REDDISH DISCOLORATION OF ZOYSIAGRASS LAWN



Nick Christians
November 1, 2011
nchris@iastate.edu.

Here is a post from Omaha concerning a reddish discoloration of Zoysiagrass.  I need some feedback from you Zoysia experts.

It is from:

Rob Elder
Owner, Omaha Organics Lawn Care

Rob has several Zoysia lawns, most of which look fine.  This one has taken on a reddish discoloration late in the season.

He uses a 4 step organic program on it.  He also put down gypsum in August for a sodium problem.  He topdressed it with organic matter.Sodium does not appear to be high on the soil test.

He gave me the soil tests and phosphorus in in an adequate range.

Some varieties of grass will turn red in the fall when temperatures cool, but this is the only Zoysia lawn that it is occurring one.  Does anyone with Zoysia experience out there have any ideas.  Let me know or contact Rob directly.  nchris@iastate.edu

 Here is the reddish color on the Zoysia from a couple of weeks ago, just before dormancy.




Here is the lawn a couple of days ago, after the Zoysia became dormant.

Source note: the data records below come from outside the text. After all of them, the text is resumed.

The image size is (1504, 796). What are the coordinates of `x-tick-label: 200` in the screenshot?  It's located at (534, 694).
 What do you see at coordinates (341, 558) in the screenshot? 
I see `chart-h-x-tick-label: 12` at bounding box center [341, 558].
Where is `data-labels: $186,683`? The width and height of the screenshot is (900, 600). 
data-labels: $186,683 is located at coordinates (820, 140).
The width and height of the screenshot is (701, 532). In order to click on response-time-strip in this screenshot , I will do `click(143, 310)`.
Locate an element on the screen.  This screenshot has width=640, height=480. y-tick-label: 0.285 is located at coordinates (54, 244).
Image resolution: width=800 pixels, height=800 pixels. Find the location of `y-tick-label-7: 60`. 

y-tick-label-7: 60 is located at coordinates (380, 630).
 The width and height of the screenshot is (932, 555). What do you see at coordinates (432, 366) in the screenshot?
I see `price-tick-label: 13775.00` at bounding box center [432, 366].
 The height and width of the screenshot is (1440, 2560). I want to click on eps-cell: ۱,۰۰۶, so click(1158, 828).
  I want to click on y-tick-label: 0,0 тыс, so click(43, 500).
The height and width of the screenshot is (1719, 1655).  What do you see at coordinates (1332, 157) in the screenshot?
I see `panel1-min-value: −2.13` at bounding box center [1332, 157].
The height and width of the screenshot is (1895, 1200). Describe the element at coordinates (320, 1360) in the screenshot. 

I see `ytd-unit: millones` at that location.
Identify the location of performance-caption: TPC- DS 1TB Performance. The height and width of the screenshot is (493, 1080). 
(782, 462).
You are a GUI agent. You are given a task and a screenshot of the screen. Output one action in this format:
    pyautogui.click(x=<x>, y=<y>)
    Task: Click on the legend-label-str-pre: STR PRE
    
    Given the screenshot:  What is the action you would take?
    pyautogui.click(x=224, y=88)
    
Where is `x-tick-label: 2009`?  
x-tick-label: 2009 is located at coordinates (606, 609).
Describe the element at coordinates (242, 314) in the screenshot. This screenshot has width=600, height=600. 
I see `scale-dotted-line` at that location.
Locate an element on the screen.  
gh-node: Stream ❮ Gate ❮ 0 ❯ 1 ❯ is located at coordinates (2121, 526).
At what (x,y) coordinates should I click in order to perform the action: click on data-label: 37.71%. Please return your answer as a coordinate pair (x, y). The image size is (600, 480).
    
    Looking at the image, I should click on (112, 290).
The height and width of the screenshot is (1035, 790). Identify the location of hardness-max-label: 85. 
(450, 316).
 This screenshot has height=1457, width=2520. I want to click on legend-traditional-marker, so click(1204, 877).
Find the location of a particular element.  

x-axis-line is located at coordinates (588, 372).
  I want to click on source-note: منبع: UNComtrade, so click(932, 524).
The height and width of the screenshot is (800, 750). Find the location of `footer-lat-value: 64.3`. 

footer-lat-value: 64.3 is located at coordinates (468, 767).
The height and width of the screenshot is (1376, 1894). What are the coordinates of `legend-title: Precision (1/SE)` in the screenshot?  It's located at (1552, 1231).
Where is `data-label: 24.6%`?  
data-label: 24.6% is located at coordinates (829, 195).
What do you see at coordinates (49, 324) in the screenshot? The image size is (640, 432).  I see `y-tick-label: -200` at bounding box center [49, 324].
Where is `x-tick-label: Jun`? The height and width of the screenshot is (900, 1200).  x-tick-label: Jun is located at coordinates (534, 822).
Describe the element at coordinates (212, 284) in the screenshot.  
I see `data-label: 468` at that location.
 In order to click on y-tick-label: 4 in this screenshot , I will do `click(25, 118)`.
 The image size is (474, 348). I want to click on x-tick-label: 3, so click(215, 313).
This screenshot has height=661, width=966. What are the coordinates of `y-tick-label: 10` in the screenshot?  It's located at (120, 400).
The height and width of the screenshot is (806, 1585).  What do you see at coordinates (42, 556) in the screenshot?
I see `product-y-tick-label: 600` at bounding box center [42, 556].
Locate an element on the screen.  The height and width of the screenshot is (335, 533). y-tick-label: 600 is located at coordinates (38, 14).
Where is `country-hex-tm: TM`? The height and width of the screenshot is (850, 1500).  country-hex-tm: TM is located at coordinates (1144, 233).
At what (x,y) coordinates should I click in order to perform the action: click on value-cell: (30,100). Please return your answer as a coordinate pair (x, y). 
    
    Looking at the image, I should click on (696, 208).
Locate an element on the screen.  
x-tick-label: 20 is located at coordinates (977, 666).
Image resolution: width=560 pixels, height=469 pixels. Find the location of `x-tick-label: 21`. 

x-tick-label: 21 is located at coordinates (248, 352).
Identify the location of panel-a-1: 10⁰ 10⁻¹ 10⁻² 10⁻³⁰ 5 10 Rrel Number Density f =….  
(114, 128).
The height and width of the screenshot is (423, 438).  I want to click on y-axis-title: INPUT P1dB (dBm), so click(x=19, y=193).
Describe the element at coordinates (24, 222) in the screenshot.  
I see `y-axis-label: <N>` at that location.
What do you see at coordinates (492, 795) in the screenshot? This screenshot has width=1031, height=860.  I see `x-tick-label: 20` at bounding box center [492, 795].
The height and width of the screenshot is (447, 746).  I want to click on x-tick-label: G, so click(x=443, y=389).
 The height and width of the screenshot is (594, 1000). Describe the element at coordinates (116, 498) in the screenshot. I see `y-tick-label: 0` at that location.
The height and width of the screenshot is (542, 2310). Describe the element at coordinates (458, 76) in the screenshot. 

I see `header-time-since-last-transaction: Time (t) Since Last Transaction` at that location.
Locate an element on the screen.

 Heavy clay soil on the lawn.







3 comments:

Micah Woods said...

I've seen this in the autumn on Zoysia japonica in Japan before it goes dormant. I don't know that it is necessarily a problem and as far as I can tell it is just other pigments showing when the chlorophyll content is reduced.

John Kauffman said...

I agree, Micah. I've seen similar coloring on zoysiagrass in northern Arkansas, southern Missouri, and southern Kentucky in the fall. It seems to occur more in northern transition zone areas, perhaps where chlorphyll production slows noticeably earlier than carotenoid degradation.

I've also noticed it more prominently in drought years, which is perhaps why it is being noticed this year.

Ryan Madden said...

I echo Micah and John's comments. The only thing that I would add would be to stop topdressing with organic matter. Zoysia produces too much as it is. We fight thatch layer in zoysia every year in the transition zone. Also, by adding organic matter to the zoysia this time of year, it leaves the plant more susceptible to Zoysia Patch or now known as Large Patch (Rhizoctonia spp.).